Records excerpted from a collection
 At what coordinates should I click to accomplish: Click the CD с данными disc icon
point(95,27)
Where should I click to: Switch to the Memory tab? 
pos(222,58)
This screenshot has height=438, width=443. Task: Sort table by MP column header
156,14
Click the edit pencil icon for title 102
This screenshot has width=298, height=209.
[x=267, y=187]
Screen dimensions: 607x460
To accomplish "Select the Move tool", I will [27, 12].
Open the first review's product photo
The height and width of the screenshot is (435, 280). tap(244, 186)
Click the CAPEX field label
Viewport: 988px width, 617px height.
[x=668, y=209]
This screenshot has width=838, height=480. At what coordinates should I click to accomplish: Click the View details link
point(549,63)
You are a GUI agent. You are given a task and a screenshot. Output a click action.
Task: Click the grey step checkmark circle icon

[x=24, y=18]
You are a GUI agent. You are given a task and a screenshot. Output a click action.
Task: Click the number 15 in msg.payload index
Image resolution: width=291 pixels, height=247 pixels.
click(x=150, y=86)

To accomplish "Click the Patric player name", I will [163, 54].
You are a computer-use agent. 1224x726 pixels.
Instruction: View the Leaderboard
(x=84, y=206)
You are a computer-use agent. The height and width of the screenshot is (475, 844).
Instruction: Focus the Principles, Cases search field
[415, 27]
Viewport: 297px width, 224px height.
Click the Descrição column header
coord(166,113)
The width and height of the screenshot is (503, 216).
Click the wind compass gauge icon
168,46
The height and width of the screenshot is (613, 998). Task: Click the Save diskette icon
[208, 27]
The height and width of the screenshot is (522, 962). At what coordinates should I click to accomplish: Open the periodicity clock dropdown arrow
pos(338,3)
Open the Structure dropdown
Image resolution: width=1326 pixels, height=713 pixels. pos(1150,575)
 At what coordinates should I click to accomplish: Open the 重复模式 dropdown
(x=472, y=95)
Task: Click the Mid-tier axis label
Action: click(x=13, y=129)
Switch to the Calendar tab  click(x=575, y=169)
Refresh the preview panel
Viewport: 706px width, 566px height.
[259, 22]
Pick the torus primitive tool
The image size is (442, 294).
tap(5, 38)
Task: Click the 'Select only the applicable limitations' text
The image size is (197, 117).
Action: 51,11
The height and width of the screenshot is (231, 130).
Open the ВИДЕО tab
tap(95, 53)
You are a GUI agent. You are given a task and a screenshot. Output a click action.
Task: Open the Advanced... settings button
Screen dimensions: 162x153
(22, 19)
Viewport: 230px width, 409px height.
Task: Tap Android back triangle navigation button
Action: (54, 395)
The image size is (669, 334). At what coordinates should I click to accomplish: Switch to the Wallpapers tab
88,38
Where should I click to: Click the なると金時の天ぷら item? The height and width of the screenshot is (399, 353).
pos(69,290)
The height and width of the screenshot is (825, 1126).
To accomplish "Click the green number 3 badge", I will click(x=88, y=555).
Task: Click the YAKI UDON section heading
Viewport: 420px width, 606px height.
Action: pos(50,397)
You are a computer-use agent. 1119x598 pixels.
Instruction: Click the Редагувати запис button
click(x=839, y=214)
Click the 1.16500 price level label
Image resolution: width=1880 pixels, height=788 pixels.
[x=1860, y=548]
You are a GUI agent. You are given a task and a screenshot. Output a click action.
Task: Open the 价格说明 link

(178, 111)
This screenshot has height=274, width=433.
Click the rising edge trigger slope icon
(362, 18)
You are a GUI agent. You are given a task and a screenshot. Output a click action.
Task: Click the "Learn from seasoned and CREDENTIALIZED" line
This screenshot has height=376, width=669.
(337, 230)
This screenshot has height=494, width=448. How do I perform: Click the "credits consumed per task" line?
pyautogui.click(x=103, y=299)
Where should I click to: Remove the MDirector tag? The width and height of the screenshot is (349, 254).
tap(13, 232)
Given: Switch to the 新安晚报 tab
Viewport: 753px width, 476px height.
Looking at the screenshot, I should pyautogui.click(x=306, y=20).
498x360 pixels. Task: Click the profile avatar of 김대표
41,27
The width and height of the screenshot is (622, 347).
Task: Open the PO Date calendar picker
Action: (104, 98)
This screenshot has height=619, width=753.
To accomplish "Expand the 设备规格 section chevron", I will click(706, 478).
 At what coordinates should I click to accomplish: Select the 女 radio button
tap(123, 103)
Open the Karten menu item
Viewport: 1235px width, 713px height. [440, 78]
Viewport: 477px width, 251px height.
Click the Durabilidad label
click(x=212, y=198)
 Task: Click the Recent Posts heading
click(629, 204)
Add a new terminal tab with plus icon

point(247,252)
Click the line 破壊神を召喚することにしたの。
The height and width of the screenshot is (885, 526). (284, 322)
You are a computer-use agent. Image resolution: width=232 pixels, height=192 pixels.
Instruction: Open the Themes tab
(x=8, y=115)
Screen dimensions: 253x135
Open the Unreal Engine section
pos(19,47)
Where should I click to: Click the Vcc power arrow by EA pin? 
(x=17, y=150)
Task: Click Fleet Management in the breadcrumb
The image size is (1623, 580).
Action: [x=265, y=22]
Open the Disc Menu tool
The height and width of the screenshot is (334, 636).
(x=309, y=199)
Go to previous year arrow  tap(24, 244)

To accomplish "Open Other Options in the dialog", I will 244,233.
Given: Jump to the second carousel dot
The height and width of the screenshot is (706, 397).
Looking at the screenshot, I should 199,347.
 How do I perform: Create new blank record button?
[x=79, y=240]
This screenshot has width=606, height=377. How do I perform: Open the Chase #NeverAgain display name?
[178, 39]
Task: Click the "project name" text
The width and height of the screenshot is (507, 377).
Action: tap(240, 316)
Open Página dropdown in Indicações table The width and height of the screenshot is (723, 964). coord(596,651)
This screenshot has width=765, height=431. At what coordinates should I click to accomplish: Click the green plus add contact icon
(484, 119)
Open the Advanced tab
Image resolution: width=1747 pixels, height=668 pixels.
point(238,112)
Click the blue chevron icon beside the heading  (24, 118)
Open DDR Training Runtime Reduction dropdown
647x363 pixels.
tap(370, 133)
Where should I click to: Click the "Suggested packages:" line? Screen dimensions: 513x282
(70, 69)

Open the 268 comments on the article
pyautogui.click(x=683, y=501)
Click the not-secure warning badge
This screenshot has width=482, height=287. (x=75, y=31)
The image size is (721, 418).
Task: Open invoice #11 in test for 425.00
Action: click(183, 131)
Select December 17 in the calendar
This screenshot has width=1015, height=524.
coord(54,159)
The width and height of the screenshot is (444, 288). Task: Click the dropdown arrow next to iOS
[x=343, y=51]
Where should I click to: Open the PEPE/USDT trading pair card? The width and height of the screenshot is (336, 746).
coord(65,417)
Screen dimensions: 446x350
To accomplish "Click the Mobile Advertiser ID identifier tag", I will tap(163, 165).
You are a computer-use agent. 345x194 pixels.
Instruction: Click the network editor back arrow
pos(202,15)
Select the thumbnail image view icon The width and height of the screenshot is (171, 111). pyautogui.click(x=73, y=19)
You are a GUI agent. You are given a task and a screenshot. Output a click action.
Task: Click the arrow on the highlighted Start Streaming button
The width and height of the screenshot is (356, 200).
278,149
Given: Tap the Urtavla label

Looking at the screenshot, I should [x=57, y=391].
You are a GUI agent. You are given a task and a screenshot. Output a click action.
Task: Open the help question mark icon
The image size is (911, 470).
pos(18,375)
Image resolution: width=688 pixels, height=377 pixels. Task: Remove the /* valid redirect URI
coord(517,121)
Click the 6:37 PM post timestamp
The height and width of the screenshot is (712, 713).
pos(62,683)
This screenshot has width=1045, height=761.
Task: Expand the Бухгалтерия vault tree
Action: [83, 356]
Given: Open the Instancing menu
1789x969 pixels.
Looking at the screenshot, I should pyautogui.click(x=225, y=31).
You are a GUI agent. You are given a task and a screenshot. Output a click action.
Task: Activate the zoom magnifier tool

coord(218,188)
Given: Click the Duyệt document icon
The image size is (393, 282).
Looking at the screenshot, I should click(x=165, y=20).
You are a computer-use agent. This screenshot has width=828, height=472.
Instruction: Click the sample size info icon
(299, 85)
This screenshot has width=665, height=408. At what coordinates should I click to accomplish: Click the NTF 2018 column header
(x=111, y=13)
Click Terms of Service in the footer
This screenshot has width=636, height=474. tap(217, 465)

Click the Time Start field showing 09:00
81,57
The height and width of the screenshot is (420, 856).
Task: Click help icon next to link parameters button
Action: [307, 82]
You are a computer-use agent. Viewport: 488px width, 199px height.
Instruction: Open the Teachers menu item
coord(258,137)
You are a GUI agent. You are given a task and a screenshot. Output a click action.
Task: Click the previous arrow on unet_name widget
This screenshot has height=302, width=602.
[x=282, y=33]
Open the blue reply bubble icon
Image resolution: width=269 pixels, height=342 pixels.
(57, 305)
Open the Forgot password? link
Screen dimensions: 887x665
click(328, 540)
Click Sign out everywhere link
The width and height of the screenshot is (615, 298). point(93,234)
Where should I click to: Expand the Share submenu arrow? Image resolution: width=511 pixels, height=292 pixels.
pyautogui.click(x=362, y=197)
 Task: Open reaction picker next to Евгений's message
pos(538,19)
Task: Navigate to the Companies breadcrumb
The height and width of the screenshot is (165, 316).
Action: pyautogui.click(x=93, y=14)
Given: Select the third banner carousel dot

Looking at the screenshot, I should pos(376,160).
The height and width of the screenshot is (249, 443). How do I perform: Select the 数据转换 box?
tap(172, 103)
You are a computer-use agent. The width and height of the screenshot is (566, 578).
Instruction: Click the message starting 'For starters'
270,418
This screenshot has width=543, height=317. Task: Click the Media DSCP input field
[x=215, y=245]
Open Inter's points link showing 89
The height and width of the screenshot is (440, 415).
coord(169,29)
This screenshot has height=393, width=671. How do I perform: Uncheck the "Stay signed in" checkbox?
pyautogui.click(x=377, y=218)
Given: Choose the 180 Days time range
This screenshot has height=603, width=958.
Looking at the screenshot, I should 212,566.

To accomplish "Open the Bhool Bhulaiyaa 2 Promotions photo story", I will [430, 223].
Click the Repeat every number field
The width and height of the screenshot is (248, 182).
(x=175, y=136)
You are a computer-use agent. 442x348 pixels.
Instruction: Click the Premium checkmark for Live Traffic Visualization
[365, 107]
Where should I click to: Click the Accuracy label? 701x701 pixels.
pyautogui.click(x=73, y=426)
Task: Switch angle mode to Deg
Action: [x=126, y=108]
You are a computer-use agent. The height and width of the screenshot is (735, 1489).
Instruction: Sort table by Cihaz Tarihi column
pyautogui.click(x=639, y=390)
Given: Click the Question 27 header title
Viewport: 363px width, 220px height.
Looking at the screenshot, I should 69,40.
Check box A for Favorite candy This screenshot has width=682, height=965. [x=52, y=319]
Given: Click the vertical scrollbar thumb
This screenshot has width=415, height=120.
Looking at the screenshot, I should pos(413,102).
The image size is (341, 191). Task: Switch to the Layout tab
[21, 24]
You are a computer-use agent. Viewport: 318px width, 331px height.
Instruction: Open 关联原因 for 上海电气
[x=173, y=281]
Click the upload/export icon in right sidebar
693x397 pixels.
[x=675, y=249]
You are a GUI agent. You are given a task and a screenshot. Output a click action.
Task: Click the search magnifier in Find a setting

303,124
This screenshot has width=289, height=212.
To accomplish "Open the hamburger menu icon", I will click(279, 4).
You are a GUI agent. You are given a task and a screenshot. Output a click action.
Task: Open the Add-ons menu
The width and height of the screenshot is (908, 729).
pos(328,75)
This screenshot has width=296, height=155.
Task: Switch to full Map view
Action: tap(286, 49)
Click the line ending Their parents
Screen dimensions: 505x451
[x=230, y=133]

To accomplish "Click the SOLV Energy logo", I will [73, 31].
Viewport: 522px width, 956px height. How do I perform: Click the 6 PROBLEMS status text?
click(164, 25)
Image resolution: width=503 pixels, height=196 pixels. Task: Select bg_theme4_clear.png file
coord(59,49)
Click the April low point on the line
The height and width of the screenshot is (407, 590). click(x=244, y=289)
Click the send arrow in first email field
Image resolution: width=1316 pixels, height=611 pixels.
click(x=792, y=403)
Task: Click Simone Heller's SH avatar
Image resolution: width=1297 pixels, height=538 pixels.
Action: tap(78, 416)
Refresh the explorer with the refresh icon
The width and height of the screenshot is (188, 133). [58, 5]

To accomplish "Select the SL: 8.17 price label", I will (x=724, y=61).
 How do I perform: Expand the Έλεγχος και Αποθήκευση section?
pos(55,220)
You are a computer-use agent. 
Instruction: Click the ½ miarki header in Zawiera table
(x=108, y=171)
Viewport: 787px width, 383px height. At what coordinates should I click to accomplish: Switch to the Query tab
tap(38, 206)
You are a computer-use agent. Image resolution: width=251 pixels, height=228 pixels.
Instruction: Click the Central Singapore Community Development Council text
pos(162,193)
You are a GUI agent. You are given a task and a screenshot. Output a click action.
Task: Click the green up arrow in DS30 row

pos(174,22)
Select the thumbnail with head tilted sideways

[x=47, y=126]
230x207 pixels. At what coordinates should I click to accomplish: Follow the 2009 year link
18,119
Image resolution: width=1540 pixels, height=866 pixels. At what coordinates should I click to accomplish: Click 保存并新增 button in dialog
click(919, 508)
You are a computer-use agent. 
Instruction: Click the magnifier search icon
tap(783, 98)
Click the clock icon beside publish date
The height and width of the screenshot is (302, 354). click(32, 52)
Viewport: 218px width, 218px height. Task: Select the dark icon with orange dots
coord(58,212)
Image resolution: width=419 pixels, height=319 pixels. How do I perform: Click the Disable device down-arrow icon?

Your task:
When a line contains the string "price", copy it from the records.

The answer:
Click the 1.16500 price level label
To accomplish "Select the SL: 8.17 price label", I will (x=724, y=61).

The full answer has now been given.